William L. Hamilton, MD, MBA Past President, Utah Medical Association Former AMA Delegate, Utah Medical Association Retired Anesthesiologist Salt Lake City, Utah
Q: The COVID-19 crisis has magnified and exacerbated inequities in health care, with communities of older people disproportionately affected by the disease. What efforts are needed to coordinate care in smaller communities in Utah?
A: Rural communities in Utah are often more isolated than in other parts of the country. In recent years, telemedicine technology and rapid air transport have greatly improved care for those communities. State and county public health departments have done an admirable job in getting the vaccines out to the rural area.
Q: In your opinion, how can retired senior physicians contribute their time in retirement?
A: I retired from active practice soon after my 65th birthday (Medicare eligible), three years ago. I continued to do volunteer work and still serve on committees of my state medical society. After about a year into retirement, I felt the need to interact more with my colleagues to stay informed about current issues in medicine as well as to stay educated regarding medical science (i.e., COVID-19). I, therefore, reactivated my privileges at my hospital with "consultant-only" privileges. That gave me access to the physician parking lot and the physician lounge, a big perk!
In my opinion, retired physicians are under-utilized. Many of them would like to use their lifetime of knowledge gained to help others. In most cases they don't need to be financially compensated but just want to contribute and feel useful. I know many retired physicians who serve in underserved areas or other countries as volunteers but this requires robust health that may exclude some.

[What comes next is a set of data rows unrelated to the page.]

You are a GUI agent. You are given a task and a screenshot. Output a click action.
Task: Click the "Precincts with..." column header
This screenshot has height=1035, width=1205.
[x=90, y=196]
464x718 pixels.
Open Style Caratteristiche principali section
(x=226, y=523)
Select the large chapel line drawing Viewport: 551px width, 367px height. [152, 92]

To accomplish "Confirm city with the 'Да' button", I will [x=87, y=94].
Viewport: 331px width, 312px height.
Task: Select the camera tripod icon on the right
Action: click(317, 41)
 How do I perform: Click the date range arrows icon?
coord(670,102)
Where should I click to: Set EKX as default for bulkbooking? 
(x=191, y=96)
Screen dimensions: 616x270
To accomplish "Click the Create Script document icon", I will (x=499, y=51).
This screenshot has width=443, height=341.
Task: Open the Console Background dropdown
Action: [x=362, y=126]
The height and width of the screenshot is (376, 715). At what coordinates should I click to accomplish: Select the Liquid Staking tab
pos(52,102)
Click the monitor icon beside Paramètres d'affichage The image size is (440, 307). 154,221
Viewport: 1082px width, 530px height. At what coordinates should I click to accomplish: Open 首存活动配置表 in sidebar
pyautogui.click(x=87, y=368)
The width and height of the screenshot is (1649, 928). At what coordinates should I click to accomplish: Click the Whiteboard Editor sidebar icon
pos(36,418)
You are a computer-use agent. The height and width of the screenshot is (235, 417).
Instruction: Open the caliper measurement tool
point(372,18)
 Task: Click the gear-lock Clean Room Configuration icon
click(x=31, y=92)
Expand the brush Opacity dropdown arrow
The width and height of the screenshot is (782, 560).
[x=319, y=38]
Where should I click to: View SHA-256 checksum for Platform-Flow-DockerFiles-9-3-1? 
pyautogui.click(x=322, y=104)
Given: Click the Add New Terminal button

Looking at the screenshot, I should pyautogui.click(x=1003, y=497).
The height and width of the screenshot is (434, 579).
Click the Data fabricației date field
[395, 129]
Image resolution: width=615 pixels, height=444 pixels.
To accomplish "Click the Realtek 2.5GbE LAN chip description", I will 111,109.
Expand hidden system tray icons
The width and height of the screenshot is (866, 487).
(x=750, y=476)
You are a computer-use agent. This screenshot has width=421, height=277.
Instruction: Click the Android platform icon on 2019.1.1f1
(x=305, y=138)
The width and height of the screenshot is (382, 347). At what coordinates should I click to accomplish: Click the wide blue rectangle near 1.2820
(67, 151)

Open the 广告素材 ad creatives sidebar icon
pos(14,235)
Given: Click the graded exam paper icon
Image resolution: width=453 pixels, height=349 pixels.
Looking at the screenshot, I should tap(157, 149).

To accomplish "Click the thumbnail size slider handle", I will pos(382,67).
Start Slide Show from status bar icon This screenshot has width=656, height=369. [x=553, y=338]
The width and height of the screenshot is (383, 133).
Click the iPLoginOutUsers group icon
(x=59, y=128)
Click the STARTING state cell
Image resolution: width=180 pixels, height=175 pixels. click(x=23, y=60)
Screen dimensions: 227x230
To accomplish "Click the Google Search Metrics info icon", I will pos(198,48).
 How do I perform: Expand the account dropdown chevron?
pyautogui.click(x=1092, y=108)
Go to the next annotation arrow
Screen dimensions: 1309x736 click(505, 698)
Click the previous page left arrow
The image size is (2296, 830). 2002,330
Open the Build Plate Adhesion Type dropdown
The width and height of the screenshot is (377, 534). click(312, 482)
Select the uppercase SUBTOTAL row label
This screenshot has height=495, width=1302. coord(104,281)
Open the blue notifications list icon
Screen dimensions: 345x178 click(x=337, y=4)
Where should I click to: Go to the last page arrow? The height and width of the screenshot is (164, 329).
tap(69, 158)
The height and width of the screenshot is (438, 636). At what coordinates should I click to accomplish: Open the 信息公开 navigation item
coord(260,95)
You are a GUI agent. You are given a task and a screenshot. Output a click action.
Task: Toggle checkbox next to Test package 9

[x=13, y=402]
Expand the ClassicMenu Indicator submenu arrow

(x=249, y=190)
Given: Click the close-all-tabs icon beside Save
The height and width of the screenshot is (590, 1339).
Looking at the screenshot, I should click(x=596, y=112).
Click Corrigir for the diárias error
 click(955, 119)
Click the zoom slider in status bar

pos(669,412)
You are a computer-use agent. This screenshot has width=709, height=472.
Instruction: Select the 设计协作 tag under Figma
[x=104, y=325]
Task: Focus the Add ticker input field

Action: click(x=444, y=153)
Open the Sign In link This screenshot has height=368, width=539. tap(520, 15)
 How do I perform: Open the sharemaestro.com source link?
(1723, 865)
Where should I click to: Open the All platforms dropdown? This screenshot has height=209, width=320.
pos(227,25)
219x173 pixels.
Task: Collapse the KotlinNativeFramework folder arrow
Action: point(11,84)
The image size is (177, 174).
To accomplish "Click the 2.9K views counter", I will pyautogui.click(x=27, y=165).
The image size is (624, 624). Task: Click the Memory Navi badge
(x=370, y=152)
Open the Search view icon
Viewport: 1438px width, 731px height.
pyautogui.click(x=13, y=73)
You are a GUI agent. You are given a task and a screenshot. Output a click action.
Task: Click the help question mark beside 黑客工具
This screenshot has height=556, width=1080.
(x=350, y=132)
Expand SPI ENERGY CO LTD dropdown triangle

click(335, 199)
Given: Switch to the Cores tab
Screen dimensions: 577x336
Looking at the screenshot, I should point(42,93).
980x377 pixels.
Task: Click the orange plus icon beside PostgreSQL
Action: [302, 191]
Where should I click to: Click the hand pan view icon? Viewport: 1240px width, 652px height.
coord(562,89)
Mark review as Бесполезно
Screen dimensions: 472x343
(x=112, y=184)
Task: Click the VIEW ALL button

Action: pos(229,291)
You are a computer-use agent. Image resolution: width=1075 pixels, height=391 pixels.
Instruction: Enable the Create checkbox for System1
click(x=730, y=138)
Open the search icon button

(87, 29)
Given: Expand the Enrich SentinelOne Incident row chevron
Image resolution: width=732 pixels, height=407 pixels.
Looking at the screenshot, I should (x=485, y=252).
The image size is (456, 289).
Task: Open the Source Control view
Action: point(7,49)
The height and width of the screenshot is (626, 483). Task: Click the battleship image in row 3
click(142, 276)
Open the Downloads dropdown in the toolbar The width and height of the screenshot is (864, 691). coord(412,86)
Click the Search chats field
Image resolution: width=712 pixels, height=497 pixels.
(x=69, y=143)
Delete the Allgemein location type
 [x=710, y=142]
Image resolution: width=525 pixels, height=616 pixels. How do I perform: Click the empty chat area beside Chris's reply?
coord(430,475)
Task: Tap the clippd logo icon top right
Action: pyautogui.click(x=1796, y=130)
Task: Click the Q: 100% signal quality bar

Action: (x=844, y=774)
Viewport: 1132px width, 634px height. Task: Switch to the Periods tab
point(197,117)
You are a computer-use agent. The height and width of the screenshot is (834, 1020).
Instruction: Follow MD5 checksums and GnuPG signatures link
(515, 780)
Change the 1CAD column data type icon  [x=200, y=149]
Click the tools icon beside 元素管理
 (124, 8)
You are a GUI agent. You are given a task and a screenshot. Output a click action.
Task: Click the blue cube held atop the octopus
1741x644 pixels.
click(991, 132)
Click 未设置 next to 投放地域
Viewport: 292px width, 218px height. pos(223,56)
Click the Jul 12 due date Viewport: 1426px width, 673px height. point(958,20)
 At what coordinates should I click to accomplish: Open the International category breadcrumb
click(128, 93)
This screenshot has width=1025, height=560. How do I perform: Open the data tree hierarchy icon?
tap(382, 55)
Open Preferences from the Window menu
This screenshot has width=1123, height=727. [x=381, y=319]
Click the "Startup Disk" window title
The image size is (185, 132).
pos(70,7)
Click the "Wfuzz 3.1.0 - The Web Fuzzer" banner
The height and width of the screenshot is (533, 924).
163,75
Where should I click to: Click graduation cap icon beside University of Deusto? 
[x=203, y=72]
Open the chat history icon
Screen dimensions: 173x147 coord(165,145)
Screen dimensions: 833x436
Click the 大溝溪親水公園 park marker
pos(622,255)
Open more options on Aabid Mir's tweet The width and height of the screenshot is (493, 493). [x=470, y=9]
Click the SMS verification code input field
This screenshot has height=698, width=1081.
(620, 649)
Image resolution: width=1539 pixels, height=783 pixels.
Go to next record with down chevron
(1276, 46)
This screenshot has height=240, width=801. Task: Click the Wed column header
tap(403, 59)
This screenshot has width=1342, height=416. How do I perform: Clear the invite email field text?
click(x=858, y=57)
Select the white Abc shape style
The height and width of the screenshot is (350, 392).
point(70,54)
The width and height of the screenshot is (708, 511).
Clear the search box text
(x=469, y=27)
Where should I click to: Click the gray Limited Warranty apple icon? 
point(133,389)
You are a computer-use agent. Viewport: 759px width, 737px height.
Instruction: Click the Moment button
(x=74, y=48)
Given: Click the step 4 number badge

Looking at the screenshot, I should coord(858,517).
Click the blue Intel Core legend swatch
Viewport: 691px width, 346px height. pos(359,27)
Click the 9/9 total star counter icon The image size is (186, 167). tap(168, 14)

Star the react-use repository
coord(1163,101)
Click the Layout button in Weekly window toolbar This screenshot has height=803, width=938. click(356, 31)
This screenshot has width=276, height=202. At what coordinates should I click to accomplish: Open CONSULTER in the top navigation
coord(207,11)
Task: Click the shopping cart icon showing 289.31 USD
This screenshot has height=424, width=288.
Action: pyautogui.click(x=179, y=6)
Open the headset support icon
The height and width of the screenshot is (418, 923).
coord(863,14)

Personally, I found that I was called on to testify before state legislative committees, and to meet with various government officials including national congresspersons and senators to discuss various medical topics. I seem to spend a fair amount of time discussing medical topics with friends, family, neighbors and others in my community. Many come to me asking for recommendations for referrals, especially surgeon referrals, due to my close association as an anesthesiologist. In many cases, people don't just need a medical opinion but they need help navigating our complex medical system. It is gratifying to me whenever I help a confused and nervous patient find the right physician for their condition. With some ingenuity and original thinking there are ways to utilize the knowledge and skills of senior/retired physicians to benefit our society.
I think all physicians, retired or not, have a wealth of knowledge and experience that they can share with their communities.